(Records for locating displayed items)
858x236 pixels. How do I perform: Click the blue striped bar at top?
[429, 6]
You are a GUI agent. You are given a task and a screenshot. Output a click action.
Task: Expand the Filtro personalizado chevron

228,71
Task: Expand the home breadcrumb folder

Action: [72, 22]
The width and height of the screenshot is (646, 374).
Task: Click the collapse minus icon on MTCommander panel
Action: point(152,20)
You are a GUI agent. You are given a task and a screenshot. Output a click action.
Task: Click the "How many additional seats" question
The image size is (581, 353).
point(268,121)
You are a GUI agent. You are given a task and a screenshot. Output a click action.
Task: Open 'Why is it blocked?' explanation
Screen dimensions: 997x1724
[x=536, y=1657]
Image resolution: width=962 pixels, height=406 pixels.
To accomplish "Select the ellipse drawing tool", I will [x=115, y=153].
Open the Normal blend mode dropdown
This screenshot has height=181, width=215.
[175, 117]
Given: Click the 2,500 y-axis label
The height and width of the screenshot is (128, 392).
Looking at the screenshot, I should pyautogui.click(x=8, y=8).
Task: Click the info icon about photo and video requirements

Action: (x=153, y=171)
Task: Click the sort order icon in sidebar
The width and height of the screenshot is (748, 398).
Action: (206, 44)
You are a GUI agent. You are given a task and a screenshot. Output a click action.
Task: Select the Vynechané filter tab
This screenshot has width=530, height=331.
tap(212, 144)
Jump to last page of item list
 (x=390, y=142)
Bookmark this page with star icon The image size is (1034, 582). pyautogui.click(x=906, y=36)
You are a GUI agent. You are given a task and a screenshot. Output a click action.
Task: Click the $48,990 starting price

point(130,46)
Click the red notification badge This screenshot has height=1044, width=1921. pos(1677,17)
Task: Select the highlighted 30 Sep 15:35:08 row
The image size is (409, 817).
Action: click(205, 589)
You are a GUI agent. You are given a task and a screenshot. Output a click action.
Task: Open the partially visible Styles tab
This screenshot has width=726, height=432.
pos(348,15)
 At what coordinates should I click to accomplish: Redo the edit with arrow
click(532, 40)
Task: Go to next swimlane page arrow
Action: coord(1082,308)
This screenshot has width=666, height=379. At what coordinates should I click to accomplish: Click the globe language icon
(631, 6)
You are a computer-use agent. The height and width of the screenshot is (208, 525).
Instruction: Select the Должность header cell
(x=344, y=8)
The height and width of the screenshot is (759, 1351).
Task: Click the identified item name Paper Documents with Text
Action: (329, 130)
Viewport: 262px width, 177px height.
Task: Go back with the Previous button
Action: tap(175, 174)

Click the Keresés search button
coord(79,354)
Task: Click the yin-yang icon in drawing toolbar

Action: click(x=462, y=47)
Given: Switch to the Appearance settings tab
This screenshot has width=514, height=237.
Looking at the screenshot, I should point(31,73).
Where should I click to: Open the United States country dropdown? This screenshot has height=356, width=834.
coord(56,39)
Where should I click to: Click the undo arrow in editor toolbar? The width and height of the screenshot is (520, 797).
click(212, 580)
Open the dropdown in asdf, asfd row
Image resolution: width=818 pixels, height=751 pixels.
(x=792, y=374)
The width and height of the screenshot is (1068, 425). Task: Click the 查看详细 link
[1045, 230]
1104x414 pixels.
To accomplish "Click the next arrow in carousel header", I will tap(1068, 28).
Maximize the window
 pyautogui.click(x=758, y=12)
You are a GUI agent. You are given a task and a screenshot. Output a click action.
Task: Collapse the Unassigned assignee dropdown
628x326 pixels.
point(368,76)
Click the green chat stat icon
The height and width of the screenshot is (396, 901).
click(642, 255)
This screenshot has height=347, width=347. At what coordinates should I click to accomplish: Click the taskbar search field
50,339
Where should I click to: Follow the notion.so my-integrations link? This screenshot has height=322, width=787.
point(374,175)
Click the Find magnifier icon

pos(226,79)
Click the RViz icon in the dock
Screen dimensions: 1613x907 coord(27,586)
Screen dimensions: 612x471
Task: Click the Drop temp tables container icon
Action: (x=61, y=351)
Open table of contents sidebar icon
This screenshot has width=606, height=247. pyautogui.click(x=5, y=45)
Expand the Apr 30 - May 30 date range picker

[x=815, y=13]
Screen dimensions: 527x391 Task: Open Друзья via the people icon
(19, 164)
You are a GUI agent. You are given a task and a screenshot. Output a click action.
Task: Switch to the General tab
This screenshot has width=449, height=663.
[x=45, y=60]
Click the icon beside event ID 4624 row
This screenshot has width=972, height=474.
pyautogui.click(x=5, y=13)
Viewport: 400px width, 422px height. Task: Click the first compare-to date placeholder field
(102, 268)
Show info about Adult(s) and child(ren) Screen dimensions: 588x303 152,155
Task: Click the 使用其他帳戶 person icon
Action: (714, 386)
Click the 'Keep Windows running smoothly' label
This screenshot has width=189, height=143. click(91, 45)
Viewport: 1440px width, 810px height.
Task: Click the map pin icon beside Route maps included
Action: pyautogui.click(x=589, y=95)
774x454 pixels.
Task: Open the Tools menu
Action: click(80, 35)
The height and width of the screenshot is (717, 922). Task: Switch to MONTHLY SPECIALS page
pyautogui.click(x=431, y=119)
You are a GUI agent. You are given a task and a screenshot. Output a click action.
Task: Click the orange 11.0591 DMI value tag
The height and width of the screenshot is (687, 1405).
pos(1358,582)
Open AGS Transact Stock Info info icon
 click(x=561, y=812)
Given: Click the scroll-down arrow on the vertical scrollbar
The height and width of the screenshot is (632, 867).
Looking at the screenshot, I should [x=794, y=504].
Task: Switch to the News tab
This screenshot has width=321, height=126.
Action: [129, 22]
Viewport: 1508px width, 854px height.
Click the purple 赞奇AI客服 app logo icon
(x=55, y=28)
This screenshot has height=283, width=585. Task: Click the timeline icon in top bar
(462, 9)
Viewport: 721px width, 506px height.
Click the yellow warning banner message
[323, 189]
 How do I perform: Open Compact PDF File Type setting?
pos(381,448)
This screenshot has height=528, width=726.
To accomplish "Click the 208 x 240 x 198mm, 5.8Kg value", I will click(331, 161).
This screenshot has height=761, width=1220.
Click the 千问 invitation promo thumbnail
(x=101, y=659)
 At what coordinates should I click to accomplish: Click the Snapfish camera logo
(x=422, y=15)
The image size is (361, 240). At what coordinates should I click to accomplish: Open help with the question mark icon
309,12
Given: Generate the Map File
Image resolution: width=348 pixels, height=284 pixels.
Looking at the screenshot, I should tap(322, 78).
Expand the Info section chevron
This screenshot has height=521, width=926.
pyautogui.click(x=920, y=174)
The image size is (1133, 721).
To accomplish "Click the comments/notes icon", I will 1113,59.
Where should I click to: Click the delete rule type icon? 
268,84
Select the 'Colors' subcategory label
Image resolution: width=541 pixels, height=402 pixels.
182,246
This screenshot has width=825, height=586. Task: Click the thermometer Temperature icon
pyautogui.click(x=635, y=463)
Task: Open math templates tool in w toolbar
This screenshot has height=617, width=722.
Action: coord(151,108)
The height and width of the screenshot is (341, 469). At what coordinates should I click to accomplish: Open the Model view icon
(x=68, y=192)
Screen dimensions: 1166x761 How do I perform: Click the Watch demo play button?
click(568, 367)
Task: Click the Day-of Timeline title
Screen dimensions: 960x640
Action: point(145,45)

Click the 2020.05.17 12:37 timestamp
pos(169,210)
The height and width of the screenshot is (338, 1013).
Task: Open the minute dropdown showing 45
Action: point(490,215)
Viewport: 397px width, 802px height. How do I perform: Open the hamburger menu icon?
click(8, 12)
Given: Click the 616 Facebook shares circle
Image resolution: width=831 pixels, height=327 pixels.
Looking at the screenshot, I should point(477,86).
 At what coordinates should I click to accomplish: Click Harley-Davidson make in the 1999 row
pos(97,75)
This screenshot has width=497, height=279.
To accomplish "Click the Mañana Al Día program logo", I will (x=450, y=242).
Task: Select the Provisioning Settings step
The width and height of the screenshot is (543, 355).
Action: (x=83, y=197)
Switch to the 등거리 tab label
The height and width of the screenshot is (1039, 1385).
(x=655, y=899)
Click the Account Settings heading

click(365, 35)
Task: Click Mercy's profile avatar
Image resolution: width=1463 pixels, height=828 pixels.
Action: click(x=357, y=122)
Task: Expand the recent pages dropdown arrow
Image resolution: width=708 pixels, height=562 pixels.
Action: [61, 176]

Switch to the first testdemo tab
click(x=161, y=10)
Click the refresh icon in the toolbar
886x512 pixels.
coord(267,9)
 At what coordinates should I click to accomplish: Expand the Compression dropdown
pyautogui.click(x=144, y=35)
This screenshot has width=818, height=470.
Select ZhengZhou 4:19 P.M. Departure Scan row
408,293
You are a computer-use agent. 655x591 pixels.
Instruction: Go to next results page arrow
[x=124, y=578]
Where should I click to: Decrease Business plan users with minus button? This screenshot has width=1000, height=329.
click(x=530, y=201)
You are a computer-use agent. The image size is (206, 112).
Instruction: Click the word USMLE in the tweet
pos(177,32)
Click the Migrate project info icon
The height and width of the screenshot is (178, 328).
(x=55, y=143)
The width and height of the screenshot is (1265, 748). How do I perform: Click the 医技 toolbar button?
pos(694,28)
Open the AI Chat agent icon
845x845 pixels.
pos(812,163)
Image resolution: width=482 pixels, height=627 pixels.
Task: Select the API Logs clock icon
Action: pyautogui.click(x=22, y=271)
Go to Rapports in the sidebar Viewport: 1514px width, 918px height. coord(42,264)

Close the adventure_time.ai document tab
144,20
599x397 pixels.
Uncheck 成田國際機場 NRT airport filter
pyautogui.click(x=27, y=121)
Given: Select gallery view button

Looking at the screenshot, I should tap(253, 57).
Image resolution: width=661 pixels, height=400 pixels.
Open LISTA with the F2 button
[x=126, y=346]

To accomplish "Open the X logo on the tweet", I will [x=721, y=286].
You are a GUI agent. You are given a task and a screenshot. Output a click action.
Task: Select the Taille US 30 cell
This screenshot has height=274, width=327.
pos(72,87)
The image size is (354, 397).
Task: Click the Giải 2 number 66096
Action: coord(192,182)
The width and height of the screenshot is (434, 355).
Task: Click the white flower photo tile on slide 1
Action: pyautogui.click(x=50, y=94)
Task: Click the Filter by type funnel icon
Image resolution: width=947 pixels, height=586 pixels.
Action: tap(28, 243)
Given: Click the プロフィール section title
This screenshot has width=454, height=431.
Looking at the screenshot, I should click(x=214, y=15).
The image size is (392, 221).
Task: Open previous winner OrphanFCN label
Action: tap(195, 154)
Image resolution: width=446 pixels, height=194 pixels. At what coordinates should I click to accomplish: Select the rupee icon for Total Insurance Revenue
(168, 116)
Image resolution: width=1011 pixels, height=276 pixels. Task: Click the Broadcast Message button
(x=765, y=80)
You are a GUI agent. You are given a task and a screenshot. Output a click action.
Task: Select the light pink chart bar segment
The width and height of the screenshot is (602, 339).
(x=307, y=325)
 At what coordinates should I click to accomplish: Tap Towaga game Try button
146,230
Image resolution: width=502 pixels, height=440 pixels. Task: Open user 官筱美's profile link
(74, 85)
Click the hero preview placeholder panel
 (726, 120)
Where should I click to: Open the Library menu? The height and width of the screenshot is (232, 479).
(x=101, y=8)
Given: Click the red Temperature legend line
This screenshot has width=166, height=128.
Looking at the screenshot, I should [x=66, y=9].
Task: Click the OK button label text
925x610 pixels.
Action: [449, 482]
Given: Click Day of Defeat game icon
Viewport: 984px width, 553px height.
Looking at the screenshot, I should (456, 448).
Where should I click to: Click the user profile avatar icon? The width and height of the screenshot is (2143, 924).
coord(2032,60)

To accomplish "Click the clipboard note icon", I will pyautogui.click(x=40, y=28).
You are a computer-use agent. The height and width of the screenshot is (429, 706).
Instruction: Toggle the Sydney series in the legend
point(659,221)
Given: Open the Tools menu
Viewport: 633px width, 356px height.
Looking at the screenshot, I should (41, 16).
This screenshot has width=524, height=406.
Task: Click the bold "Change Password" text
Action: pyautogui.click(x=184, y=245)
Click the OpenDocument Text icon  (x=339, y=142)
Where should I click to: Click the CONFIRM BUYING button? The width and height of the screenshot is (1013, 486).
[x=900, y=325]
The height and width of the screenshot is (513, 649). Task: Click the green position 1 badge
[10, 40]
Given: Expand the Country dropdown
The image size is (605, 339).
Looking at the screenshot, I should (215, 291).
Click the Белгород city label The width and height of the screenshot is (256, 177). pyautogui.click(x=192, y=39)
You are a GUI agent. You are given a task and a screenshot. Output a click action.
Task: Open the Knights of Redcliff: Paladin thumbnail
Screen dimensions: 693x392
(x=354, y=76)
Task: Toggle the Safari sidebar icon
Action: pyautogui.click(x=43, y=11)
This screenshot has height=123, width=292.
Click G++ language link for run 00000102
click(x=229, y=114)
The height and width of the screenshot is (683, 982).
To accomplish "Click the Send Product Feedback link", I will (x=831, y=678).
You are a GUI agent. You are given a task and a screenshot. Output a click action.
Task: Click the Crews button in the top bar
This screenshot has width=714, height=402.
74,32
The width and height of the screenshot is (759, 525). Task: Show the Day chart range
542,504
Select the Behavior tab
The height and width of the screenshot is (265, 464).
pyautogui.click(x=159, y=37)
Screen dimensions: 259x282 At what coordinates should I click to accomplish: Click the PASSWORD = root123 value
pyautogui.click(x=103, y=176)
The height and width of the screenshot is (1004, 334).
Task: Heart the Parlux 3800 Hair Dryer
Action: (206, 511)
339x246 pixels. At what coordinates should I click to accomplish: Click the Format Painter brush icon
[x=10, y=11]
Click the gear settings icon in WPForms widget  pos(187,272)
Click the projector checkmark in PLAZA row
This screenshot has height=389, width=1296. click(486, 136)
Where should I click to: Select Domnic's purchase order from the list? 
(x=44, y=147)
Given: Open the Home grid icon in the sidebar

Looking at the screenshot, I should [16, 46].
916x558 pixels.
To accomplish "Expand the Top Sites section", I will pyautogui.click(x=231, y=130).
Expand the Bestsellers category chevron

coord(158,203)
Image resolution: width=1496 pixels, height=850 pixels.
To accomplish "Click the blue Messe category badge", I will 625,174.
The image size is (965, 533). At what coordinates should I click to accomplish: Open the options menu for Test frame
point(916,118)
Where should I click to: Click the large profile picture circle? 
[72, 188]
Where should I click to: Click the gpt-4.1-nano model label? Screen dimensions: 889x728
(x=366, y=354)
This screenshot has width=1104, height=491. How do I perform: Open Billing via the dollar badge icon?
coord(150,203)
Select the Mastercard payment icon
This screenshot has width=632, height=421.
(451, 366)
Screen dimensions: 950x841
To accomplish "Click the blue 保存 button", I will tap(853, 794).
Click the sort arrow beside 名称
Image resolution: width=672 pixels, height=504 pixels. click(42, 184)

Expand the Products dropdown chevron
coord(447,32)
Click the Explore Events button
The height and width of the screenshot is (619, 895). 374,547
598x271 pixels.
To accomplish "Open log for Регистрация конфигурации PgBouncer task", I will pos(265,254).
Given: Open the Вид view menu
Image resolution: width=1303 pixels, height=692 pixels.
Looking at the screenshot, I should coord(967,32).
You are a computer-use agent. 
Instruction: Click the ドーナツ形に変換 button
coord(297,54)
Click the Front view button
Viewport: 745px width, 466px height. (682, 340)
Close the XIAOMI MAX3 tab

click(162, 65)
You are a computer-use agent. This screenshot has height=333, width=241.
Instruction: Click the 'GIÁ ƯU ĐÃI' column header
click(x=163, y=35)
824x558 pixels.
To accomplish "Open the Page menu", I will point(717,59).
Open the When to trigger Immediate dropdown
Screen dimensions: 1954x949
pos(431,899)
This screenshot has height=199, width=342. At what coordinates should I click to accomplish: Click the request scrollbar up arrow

Goal -
Identify each line in the entries above that contains the string "value", with case counting, and copy those lines.

Solution to the exercise -
Task: Click the orange 11.0591 DMI value tag
To accomplish "Click the 208 x 240 x 198mm, 5.8Kg value", I will click(331, 161).
Screen dimensions: 259x282 At what coordinates should I click to accomplish: Click the PASSWORD = root123 value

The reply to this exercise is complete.